深川祭の例大祭は毎年8月15日前後に行われ、3年に1度、八幡宮の御鳳輦(ごほうれん)が渡御する年を「本祭り」と呼びます。本祭りでは、町神輿が「わっしょい!」の掛け声とともに連合渡御され、神輿が町を練り歩きます。この光景は壮観で、江戸時代から多くの観客を魅了してきました。特に、水を掛けることで暑さを和らげる伝統から「水掛け祭」とも呼ばれ、担ぎ手に水をかける「水掛け」であれば、誰でも参加できるのが特徴です。

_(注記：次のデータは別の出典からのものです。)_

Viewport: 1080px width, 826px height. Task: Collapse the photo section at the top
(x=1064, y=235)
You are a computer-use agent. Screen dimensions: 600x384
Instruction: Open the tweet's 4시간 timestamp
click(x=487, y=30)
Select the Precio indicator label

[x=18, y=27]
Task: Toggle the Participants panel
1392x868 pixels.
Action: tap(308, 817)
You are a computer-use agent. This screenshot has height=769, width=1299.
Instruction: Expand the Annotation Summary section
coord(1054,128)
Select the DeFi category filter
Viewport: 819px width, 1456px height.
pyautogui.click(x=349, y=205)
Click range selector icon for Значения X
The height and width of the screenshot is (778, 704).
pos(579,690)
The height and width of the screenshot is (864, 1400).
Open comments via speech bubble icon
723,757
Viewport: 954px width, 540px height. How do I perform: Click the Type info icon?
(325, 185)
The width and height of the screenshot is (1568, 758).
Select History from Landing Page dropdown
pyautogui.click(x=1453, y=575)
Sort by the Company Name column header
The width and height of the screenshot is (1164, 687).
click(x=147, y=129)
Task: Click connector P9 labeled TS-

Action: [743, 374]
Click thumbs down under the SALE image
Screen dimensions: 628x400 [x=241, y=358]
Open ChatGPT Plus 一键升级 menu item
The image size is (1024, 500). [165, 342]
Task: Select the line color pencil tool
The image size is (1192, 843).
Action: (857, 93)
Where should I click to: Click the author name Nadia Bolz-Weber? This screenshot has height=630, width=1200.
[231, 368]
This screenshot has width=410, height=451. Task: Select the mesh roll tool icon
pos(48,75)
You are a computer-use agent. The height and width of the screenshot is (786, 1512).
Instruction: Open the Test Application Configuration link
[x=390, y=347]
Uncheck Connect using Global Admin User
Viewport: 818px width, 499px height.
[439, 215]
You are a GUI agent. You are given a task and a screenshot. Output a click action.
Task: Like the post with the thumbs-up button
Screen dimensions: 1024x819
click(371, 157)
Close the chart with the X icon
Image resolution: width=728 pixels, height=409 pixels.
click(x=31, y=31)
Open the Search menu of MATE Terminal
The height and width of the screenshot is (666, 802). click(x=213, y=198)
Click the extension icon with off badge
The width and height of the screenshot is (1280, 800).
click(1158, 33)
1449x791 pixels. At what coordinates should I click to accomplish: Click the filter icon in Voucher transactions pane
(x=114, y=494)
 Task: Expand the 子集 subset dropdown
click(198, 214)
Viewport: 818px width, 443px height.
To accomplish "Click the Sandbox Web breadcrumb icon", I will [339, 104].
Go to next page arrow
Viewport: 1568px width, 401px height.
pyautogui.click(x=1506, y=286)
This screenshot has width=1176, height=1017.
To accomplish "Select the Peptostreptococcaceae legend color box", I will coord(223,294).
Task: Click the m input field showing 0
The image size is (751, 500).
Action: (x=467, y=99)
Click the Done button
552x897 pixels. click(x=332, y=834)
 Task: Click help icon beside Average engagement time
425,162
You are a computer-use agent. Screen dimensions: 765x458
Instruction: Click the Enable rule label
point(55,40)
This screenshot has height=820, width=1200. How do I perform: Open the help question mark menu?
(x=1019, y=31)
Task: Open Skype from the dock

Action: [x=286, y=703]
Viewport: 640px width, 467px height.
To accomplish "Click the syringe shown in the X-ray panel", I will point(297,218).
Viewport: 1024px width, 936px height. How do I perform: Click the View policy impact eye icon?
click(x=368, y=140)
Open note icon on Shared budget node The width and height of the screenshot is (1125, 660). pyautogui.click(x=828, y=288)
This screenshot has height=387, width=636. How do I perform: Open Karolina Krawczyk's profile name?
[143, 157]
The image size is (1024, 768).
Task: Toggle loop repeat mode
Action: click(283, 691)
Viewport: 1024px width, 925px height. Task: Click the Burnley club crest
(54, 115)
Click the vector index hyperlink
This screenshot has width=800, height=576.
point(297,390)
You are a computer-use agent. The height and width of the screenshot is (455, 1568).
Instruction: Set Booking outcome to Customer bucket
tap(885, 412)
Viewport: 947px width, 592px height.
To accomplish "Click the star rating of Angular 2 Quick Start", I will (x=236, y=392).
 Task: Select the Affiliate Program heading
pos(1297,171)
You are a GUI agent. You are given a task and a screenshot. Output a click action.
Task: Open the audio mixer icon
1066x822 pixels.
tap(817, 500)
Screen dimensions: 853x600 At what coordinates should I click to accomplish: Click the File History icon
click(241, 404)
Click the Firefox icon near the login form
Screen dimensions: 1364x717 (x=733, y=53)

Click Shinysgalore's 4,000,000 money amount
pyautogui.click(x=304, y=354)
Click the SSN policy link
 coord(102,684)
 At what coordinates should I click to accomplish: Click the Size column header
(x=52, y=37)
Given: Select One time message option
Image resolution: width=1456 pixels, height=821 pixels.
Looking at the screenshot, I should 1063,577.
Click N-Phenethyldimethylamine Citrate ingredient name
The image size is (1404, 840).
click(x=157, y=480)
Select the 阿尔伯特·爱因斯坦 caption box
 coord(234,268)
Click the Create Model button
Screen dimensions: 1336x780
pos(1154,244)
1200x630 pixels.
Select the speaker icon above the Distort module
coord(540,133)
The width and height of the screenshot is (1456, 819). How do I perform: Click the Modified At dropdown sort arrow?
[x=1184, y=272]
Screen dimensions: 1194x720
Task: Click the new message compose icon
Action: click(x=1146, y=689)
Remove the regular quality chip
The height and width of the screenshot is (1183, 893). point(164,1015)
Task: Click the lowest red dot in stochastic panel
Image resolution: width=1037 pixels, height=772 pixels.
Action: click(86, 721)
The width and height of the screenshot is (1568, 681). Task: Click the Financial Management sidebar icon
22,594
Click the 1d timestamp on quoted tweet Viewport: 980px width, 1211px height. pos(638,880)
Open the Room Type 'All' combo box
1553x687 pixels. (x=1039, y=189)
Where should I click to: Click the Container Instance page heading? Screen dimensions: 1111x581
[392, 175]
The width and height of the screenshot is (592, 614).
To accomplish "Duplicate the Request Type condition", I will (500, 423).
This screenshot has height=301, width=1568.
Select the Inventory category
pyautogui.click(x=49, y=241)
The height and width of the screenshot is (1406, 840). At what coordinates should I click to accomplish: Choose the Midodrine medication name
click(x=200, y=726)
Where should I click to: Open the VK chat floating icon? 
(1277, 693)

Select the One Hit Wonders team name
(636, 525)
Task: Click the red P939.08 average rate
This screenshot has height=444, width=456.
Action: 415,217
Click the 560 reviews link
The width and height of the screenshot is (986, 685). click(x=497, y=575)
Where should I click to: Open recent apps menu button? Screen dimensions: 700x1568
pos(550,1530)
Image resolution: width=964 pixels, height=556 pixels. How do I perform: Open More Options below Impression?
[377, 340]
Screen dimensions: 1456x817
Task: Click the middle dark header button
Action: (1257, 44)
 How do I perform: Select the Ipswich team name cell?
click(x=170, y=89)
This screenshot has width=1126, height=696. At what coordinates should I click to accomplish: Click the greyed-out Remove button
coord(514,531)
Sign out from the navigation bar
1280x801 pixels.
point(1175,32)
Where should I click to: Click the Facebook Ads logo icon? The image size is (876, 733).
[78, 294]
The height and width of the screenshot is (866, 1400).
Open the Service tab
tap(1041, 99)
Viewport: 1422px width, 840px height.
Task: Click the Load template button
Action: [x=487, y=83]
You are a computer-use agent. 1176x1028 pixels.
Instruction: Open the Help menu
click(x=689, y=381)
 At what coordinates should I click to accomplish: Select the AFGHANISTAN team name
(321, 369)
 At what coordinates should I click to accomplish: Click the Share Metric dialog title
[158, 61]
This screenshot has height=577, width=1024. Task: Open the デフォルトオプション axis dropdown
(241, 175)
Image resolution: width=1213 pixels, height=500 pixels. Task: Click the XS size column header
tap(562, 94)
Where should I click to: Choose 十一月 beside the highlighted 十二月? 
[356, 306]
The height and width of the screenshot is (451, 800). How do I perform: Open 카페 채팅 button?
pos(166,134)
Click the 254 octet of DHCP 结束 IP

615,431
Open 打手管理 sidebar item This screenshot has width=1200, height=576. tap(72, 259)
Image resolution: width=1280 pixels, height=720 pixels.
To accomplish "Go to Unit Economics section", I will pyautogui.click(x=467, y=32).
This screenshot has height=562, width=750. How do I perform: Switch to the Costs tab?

深川祭の起源は、1642年に江戸幕府の命により徳川家光が長男家綱の世継ぎを祝賀したことに始まります。祭りの中で特に注目すべきは、江戸時代に永代橋で大勢の人々が押し寄せ、永代橋が崩落するという事故(1807年の永代橋崩落事故)を引き起こしたほどの人気があったことです。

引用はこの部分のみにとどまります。